__TEXT PROVIDED__
>>>>
SofieVG / FlowSOM

Using self-organizing maps for visualization and interpretation of cytometry data
61 stars 26 forks source link

Is the integer cast in abs() really intended? #42

Closed LTLA closed 3 years ago

LTLA commented 3 years ago

For various reasons, I am writing a C++ implementation of som.c, and I noticed

https://github.com/SofieVG/FlowSOM/blob/6f79b8b7afa1f2996dbeae4292bbbfb93e92b3a1/src/som.c#L133-L134

tmp is double-precision but abs() takes integer arguments. This call will truncate tmp to integer before actually computing the absolute difference. Nothing will be added to change if all tmp lie in (-1, 1). As it stands now, the iterations will terminate if all tmp have absolute values less than 1. Is this intentional? Did you mean to use fabs() instead?

Regardless, I don't understand the motivation behind the stop condition of change < 1. A threshold of 1 seems pretty arbitrary when the scale of the input data could be anything. Why not just terminate when the change in the code coordinates drops below a certain level (e.g., defined as some small fraction of the standard deviation across codes)?

SamGG commented 3 years ago

Interesting point. I don't think there is such a stop condition in the implementation of the kohonen package. https://github.com/rwehrens/kohonen/blob/28eb3599bdc423e94a4a1e09310ffd9de667ead8/kohonen/src/supersom.cpp#L93-L173

SofieVG commented 3 years ago

Dear @LTLA,

This integer cast was indeed not intended and has already been changed to fabs() on my local installation. Apparently that update hasn't made it to this github yet, but I will update soon.
<<<<
__CHALLENGES__
1. From the issue thread above, reproduce the passage between "LTLA commented 3" and "use fabs() instead?", inclusive.
2. Based on the issue thread above, decide whether each statement agrees with it, answering yes or no and quoting the words that settle it: (a) The thread states that abs() takes integer arguments. (b) SamGG reports that the kohonen package has the same stop condition. (c) SofieVG says the integer cast was intended.

__GIVEN INFORMATION__
>>>>
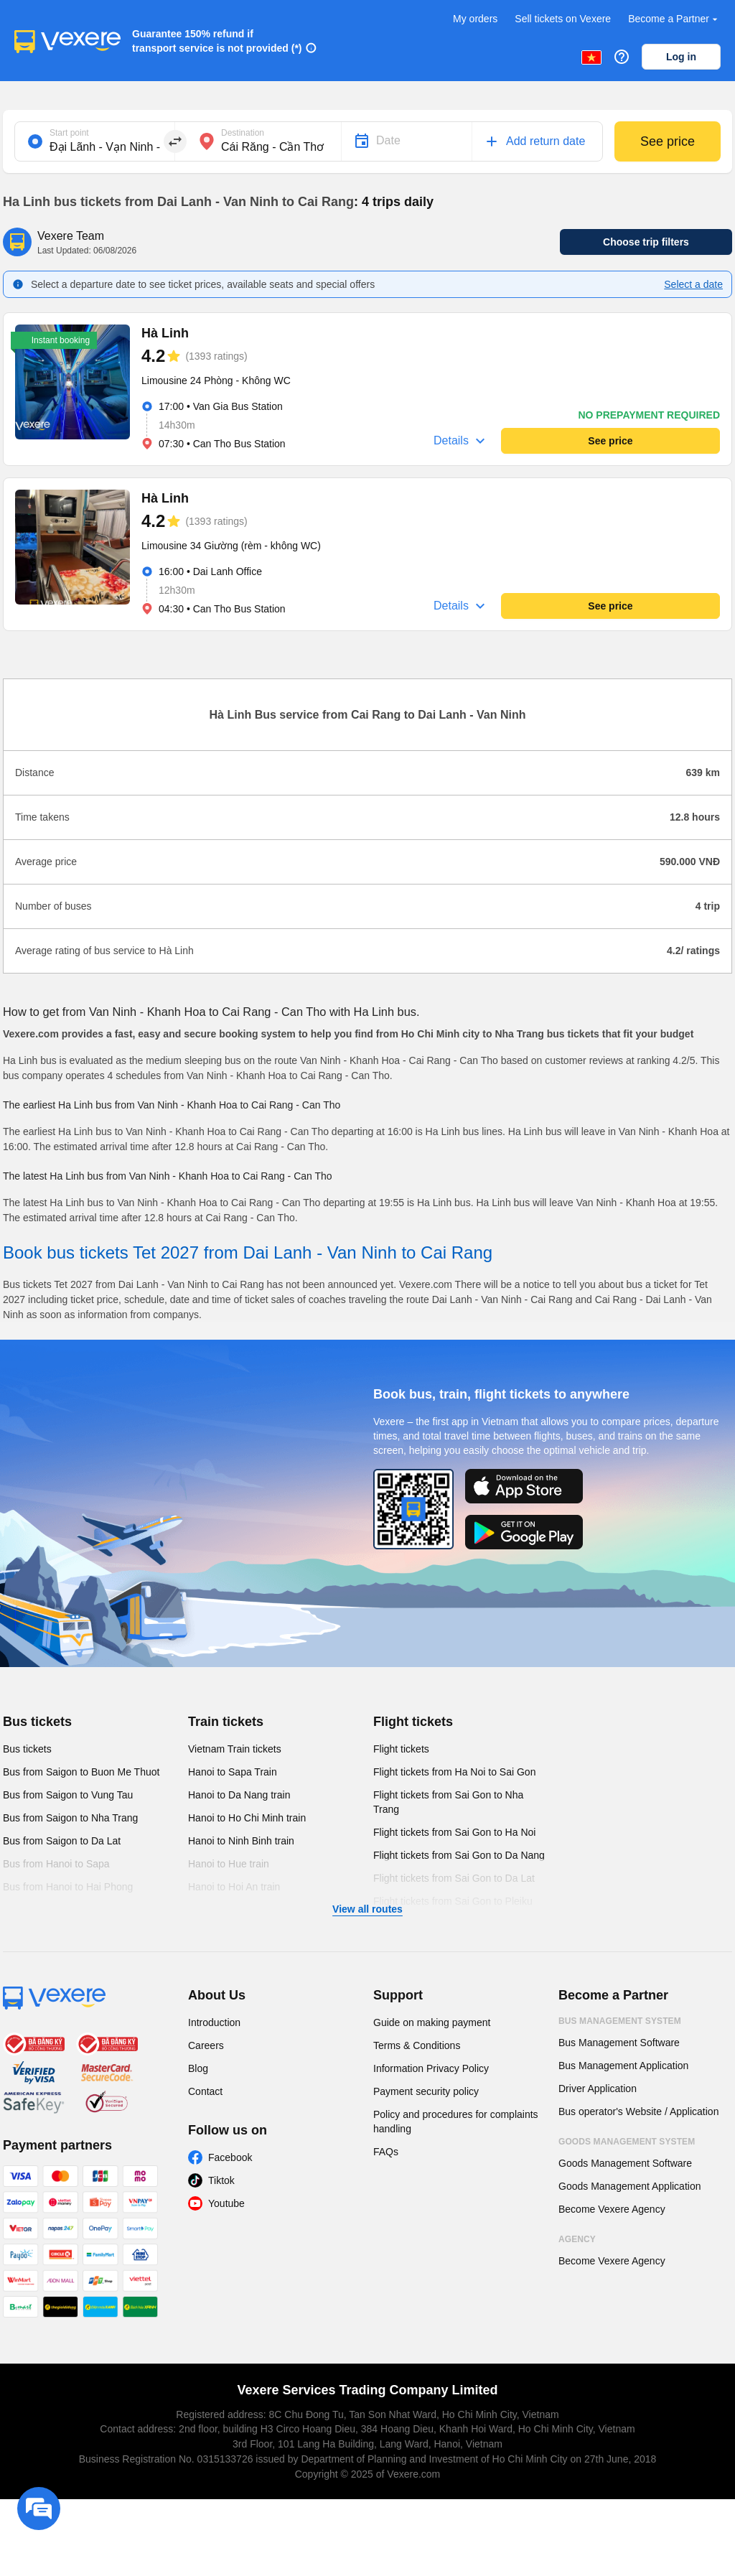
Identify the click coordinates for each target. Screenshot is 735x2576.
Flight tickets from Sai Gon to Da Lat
<<<<
>>>>
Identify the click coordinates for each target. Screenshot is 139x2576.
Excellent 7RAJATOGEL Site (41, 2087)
<<<<
__RESULTS OF THE TASKS__
1.
LTLA commented 3 years ago

For various reasons, I am writing a C++ implementation of som.c, and I noticed

https://github.com/SofieVG/FlowSOM/blob/6f79b8b7afa1f2996dbeae4292bbbfb93e92b3a1/src/som.c#L133-L134

tmp is double-precision but abs() takes integer arguments. This call will truncate tmp to integer before actually computing the absolute difference. Nothing will be added to change if all tmp lie in (-1, 1). As it stands now, the iterations will terminate if all tmp have absolute values less than 1. Is this intentional? Did you mean to use fabs() instead?

2.
(a) Yes: "tmp is double-precision but abs() takes integer arguments."
(b) No: "I don't think there is such a stop condition in the implementation of the kohonen package."
(c) No: "This integer cast was indeed not intended"